● Assigned task:
Below are entries. Copy exactly the lines running from the line that holds "Task: Click the 266 solved problems count" to the line that holds "You are a computer-use agent. Viewport: 640px", with both ends included.
___ Exercise data
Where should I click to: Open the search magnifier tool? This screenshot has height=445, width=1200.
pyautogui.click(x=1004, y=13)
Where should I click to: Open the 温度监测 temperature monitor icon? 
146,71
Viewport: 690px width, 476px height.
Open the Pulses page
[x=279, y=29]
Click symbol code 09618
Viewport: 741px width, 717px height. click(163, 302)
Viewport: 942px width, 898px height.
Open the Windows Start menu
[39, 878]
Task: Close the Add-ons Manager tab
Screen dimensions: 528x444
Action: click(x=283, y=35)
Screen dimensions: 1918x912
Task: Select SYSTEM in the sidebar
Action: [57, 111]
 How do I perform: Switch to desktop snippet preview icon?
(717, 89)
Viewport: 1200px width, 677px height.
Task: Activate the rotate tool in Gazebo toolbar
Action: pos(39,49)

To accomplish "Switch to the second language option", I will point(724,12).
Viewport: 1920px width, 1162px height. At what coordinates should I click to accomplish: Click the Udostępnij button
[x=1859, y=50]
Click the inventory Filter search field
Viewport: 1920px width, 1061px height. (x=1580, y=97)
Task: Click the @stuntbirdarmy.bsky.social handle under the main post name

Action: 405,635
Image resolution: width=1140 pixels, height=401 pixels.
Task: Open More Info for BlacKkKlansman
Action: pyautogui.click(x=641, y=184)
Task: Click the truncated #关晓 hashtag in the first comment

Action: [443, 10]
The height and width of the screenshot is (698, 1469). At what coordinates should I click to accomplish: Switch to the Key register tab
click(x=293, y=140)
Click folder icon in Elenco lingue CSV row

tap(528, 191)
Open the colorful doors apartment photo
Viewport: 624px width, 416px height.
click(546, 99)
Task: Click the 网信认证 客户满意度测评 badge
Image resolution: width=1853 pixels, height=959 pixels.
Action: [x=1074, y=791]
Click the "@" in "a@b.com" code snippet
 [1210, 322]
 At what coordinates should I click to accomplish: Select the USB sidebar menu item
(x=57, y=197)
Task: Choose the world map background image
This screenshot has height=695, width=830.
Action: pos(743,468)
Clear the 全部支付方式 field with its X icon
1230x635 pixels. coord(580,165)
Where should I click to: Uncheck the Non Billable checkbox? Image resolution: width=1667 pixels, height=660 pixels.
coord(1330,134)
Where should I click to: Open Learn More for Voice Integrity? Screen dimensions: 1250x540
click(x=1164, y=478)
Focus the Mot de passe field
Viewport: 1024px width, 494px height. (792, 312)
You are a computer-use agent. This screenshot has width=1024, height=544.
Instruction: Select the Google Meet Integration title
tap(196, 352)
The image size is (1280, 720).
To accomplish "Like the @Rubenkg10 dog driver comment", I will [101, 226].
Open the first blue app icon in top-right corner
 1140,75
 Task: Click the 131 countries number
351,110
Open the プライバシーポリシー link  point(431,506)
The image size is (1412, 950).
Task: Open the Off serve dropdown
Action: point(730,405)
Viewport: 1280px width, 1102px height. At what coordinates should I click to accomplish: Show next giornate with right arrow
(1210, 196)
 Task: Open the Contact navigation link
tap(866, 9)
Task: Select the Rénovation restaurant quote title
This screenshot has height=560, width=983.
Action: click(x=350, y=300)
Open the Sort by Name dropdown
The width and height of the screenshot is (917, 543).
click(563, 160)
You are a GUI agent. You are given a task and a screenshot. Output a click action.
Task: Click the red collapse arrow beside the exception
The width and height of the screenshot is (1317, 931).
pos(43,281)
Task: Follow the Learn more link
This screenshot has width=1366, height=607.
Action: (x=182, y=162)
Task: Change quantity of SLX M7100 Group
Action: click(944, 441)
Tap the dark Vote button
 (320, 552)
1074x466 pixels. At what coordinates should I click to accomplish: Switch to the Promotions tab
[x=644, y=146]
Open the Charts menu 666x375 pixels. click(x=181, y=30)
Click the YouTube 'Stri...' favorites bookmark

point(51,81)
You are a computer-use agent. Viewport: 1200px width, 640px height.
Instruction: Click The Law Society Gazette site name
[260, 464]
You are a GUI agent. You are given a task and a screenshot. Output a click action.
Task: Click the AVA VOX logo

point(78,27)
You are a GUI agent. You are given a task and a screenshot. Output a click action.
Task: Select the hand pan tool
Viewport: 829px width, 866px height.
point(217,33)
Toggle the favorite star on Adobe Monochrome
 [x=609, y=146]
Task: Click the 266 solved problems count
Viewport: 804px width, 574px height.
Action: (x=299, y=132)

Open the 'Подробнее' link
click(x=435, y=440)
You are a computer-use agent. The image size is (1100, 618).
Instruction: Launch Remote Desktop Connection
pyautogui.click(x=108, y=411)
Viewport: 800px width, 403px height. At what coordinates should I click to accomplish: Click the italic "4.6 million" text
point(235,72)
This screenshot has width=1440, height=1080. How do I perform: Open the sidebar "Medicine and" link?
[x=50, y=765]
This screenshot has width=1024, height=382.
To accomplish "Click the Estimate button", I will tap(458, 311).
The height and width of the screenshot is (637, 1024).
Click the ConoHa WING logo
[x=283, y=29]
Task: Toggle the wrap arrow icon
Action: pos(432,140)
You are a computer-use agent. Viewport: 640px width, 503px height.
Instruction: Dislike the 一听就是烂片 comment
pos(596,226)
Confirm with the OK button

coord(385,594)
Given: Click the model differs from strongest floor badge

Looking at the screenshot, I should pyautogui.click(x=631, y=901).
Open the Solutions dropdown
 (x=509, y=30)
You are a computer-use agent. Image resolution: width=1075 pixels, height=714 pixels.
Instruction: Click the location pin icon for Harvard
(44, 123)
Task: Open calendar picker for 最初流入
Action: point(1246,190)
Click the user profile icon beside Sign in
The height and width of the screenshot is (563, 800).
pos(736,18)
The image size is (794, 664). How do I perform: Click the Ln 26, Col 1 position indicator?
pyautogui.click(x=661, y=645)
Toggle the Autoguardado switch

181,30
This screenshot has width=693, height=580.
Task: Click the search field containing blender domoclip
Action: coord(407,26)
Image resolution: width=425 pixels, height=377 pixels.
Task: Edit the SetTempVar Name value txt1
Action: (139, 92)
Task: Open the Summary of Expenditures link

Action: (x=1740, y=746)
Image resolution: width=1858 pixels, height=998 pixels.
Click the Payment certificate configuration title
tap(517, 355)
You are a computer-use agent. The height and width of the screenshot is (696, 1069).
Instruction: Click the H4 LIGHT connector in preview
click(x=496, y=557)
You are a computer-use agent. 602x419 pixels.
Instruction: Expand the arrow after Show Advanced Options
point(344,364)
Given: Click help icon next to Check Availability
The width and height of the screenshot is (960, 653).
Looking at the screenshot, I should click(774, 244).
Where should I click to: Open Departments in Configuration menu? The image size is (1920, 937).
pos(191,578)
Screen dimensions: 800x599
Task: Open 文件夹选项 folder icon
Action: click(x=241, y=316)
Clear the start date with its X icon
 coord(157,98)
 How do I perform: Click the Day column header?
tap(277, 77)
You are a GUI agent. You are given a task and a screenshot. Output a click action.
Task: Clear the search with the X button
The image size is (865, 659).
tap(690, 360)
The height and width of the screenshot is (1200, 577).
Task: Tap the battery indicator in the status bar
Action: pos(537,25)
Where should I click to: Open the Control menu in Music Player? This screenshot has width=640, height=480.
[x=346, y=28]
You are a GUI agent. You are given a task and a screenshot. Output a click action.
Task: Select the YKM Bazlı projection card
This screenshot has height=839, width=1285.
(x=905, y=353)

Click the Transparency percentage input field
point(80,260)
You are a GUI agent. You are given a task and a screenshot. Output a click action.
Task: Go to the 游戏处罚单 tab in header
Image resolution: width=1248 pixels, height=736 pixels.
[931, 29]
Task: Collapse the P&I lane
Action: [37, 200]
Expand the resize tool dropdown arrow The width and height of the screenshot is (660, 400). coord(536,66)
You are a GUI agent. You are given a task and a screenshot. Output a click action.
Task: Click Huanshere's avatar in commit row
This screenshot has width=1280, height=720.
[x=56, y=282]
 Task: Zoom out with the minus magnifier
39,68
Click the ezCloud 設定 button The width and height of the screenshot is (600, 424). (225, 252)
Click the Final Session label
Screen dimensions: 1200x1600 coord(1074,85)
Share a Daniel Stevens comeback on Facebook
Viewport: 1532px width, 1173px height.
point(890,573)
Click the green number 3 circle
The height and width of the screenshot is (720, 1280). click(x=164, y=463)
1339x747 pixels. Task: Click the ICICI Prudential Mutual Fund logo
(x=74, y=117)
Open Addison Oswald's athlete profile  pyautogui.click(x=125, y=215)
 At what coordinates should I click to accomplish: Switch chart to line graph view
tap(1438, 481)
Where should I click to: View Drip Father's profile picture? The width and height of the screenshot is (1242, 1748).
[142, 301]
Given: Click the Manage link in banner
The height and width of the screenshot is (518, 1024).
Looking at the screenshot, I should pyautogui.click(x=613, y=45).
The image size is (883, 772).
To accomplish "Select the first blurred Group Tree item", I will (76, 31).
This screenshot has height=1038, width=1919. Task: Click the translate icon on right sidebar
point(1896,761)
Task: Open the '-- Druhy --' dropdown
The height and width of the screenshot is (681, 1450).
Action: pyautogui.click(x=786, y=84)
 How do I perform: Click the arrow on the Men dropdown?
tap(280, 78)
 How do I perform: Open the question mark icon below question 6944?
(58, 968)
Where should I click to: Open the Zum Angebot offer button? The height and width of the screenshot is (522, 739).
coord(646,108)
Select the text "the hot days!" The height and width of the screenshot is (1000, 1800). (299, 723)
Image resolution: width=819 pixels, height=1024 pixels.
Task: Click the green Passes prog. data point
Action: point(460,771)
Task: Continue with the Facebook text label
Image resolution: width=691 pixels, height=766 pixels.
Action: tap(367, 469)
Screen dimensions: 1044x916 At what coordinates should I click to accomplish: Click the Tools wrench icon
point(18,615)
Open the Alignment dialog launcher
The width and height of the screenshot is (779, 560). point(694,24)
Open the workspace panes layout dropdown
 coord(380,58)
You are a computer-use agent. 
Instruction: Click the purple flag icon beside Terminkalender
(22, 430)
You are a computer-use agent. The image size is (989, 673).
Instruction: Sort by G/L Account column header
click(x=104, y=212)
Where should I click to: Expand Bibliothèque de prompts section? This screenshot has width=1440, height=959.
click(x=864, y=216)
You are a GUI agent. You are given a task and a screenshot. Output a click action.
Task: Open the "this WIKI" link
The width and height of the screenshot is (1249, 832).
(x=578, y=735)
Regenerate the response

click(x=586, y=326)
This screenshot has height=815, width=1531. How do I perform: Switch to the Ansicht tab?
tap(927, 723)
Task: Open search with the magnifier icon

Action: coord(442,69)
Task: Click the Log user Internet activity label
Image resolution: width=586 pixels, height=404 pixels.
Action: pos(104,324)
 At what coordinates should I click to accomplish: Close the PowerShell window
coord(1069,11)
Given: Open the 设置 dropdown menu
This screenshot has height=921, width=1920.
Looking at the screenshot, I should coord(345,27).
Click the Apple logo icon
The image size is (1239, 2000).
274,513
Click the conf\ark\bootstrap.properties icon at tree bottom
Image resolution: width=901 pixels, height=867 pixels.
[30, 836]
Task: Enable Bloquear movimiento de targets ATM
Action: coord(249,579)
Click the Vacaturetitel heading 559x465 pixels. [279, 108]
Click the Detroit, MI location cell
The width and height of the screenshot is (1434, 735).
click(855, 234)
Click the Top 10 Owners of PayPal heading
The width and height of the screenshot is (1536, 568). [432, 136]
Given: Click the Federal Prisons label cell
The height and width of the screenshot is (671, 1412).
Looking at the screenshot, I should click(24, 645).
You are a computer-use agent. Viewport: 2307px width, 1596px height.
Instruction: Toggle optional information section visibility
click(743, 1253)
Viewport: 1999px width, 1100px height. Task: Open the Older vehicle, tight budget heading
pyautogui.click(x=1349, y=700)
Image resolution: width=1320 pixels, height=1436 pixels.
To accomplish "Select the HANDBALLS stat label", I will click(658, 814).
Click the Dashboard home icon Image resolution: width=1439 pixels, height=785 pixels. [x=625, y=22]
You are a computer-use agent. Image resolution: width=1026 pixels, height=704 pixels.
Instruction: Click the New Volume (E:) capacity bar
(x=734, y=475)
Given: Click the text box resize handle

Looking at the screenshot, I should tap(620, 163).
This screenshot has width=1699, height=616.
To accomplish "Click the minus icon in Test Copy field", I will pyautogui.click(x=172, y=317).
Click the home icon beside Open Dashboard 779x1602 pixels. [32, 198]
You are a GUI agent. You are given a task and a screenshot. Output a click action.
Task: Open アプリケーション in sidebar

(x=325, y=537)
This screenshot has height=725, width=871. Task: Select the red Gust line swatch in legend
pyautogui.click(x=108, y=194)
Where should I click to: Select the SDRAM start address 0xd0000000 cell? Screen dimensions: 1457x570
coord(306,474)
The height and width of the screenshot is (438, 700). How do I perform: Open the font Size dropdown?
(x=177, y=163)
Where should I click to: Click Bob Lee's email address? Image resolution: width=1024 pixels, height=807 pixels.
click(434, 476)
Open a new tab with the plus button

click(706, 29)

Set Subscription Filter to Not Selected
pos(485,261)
______
● Result below:
Task: Click the 266 solved problems count
Viewport: 804px width, 574px height.
Action: (x=299, y=132)

Open the 'Подробнее' link
click(x=435, y=440)
You are a computer-use agent. The image size is (1100, 618).
Instruction: Launch Remote Desktop Connection
pyautogui.click(x=108, y=411)
Viewport: 800px width, 403px height. At what coordinates should I click to accomplish: Click the italic "4.6 million" text
point(235,72)
This screenshot has width=1440, height=1080. How do I perform: Open the sidebar "Medicine and" link?
[x=50, y=765]
This screenshot has width=1024, height=382.
To accomplish "Click the Estimate button", I will tap(458, 311).
The height and width of the screenshot is (637, 1024).
Click the ConoHa WING logo
[x=283, y=29]
Task: Toggle the wrap arrow icon
Action: pos(432,140)
You are a computer-use agent. Viewport: 640px width, 503px height.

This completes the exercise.